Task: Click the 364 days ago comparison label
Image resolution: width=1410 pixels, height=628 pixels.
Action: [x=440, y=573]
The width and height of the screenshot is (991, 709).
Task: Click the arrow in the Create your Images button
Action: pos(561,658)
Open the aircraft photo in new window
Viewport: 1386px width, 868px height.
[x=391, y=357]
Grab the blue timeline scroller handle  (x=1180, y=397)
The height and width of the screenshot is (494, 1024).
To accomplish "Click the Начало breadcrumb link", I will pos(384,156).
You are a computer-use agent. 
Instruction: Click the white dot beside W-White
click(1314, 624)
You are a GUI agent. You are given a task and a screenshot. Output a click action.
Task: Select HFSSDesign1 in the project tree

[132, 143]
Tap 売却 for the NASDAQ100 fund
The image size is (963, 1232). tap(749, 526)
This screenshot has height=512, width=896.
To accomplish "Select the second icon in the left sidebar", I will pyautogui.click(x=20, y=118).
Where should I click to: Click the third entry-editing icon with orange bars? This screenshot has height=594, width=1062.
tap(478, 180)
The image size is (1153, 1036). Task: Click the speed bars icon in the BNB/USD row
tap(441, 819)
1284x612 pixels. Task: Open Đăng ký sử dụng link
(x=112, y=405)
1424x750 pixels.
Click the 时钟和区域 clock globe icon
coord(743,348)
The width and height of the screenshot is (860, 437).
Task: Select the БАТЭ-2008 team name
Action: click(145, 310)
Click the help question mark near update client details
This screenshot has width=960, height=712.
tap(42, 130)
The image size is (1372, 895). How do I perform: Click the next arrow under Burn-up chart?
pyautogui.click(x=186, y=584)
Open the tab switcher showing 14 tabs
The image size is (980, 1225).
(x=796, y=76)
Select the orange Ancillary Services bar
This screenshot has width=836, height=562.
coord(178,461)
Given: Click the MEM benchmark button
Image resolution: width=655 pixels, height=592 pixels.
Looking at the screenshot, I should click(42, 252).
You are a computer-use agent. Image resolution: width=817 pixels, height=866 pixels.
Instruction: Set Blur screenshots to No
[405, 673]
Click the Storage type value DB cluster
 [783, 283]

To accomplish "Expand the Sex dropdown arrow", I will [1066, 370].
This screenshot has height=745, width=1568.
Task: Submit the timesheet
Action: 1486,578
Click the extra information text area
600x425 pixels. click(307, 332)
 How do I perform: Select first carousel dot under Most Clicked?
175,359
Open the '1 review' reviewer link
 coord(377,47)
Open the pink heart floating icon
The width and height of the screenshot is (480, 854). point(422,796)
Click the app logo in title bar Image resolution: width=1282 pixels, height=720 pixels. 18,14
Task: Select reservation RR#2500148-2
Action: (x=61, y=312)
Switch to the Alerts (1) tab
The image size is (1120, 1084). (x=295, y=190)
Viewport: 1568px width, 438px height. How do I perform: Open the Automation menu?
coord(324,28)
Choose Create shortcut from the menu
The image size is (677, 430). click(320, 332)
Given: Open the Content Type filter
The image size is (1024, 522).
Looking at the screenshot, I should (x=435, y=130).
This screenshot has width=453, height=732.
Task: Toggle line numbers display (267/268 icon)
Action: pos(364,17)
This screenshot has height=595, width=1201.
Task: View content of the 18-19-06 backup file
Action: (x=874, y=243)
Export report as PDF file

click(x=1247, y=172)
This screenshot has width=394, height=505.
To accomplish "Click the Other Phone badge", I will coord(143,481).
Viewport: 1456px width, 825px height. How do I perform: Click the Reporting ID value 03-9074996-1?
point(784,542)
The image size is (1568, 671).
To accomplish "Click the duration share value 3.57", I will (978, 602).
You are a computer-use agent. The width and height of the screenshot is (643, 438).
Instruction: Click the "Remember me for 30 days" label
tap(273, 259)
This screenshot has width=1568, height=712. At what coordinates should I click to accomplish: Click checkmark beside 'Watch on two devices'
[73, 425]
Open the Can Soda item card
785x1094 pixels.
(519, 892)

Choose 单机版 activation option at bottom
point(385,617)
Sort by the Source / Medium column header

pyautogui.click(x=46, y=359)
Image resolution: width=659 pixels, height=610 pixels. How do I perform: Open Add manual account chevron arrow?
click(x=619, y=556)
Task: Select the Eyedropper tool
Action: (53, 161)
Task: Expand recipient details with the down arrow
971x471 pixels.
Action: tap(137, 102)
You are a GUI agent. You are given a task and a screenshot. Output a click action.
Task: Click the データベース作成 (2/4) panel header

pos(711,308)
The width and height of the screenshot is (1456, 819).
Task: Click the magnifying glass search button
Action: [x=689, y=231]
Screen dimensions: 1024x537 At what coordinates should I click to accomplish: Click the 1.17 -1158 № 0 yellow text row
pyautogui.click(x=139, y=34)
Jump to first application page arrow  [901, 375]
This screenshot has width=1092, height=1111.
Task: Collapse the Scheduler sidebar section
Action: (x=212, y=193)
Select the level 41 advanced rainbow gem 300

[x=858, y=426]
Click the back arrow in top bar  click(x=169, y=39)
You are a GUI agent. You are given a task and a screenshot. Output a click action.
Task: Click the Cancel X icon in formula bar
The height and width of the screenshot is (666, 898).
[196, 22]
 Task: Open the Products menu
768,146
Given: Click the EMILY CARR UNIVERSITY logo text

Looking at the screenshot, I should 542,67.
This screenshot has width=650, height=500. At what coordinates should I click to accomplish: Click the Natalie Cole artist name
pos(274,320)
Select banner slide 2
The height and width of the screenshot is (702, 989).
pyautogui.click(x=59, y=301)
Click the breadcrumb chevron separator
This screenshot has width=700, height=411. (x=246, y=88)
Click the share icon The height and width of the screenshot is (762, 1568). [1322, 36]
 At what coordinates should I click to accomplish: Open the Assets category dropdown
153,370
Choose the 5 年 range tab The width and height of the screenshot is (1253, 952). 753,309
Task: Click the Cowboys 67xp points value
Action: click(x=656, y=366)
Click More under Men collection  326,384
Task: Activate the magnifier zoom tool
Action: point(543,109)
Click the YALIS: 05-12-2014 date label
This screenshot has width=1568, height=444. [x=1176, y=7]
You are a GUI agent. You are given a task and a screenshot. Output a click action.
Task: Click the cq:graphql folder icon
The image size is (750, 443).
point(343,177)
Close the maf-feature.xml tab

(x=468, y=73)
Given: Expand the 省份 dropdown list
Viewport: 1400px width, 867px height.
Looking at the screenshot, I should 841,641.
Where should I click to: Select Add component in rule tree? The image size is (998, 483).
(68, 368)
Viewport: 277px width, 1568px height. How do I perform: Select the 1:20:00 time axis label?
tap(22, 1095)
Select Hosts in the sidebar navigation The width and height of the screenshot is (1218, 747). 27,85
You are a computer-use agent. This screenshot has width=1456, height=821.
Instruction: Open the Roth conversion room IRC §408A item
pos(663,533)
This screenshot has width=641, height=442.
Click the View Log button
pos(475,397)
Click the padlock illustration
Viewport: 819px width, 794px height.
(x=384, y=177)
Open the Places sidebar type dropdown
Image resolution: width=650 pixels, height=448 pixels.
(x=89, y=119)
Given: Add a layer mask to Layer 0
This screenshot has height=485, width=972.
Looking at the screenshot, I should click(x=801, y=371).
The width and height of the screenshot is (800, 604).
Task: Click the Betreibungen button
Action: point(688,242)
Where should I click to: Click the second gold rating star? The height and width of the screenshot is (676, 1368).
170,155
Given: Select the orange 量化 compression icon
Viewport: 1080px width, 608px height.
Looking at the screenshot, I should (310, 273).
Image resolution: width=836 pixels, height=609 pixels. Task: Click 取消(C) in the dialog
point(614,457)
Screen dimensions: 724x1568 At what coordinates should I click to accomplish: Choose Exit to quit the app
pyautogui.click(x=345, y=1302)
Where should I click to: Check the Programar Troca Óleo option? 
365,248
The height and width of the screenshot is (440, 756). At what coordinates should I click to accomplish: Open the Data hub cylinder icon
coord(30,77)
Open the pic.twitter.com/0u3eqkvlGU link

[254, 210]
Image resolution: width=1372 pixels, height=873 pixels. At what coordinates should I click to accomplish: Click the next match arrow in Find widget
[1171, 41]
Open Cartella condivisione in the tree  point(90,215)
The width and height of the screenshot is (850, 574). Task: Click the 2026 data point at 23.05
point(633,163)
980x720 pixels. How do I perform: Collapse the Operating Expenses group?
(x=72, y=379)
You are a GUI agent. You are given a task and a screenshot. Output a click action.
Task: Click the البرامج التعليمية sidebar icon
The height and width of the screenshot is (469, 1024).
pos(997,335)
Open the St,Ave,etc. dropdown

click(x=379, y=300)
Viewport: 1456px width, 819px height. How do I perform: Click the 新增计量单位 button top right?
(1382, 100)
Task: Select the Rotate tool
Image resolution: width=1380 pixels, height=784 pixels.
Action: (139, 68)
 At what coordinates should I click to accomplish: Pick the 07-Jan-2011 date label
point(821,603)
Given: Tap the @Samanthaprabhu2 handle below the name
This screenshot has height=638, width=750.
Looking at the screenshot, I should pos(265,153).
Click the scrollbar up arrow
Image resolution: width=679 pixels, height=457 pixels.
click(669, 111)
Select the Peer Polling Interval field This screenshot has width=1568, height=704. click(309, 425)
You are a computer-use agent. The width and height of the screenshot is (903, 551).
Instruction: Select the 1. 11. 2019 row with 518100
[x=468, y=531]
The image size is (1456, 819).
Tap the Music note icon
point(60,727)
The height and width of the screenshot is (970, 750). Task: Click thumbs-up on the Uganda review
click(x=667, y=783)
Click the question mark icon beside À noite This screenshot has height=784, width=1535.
******
§ **REQUIRED WORK**
Each line in the listing that contains "share" should be returned.

§ **FINISHED EXERCISE**
To accomplish "Click the duration share value 3.57", I will (978, 602).
Click the share icon The height and width of the screenshot is (762, 1568). [1322, 36]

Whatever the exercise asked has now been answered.